DCMS vehemently stands by 25% UK gambling licence fee increase

Image: Shutterstock

The UK government is to press ahead with a 25% increase in Gambling Commission licence fees, arguing the uplift is necessary to ensure the regulator can meet the demands of implementing Britain’s gambling reforms.

The decision headlines the government’s response to its consultation on Gambling Commission operating licence fees, which ran from 27 January to 30 March and received 47 submissions, predominantly from gambling operators and industry stakeholders.

DCMS had consulted on three options: a 30% headline increase, a 20% increase, or a 20% increase combined with a further 10% ringfenced specifically for tackling illegal gambling and revenue protection.

However, the department rejected all three proposals, stating: “In light of the responses received, we do not intend to proceed with any of the above options.”

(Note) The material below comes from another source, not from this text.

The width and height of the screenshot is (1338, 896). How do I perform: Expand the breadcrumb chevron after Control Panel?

Instead, the government confirmed that secondary legislation will introduce “a headline 25% increase to licence fees”, alongside targeted exemptions for society lotteries and changes to the charging structure for on-course bookmakers.

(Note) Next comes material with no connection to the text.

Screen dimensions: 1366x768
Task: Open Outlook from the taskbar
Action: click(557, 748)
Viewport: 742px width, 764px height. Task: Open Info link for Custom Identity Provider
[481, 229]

The revised framework means society lottery licence fees will remain frozen, while General Betting (Limited) licences will move from a charging model based on operating days to one based on Gross Gambling Yield (GGY), aligning them with other Gambling Commission licence categories. Personal licences, supplementary licences, single machine permits, licence variations and changes of corporate control will all increase by 25%.

The consultation revealed widespread opposition from operators, with the majority arguing that licence fees should not increase given the mounting financial burden already facing the sector.

Respondents cited the cumulative impact of recent gambling duty changes, the statutory gambling levy and rising regulatory compliance costs. Several also argued that enforcement against illegal gambling should be funded by the government, rather than through higher licence fees imposed on compliant businesses.

Despite these objections, DCMS concluded that additional funding is unavoidable.

The department stated: “The government believes that an increase is necessary for the Gambling Commission to continue addressing the challenges of regulating the gambling market.” It warned that “if no increases were to be implemented, or even under a 20% headline increase, the Commission would have to make significant cutbacks and deprioritise or stop work in areas that the Commission and government deems important.”

The response also highlights the Commission’s financial position, noting that it is “currently operating with annual budget deficits of approximately £4 million”. Even with the higher fees, the regulator “will need to identify further efficiency savings of at least £8 million over the next five years” while prioritising delivery of its 2026/27 business plan.

Separately, DCMS confirmed that the Gambling Commission has secured £26m in additional funding over three years from HM Treasury to strengthen action against illegal gambling. According to the response, the Commission will use the funding “to scale up, and automate where appropriate, its existing operational activities to disrupt and deter those who try to operate without a licence.”

The government also rejected suggestions that the regulator could reduce compliance activity to offset rising costs. It noted that during 2025/26 around a quarter of compliance assessments relating to crime prevention and consumer protection identified significant failings or resulted in operators entering special measures, concluding that reducing oversight would risk allowing further regulatory failings to go undetected.

Attention now turns to the Commission’s leadership transition at a pivotal stage in the implementation of the Gambling Act Review. 

Over the past eight months, the regulator has seen the departure of Chairman Marcus Boyle and Chief Executive Andrew Rhodes, while this week, Policy Director Tim Miller confirmed he will also leave the Commission after a decade overseeing regulatory policy.

As it stands, UK gambling enters its next phase of reforms without three principal architects of the White Paper policy. including financial vulnerability and affordability checks, which have been postponed following pilot testing concerns since August 2025.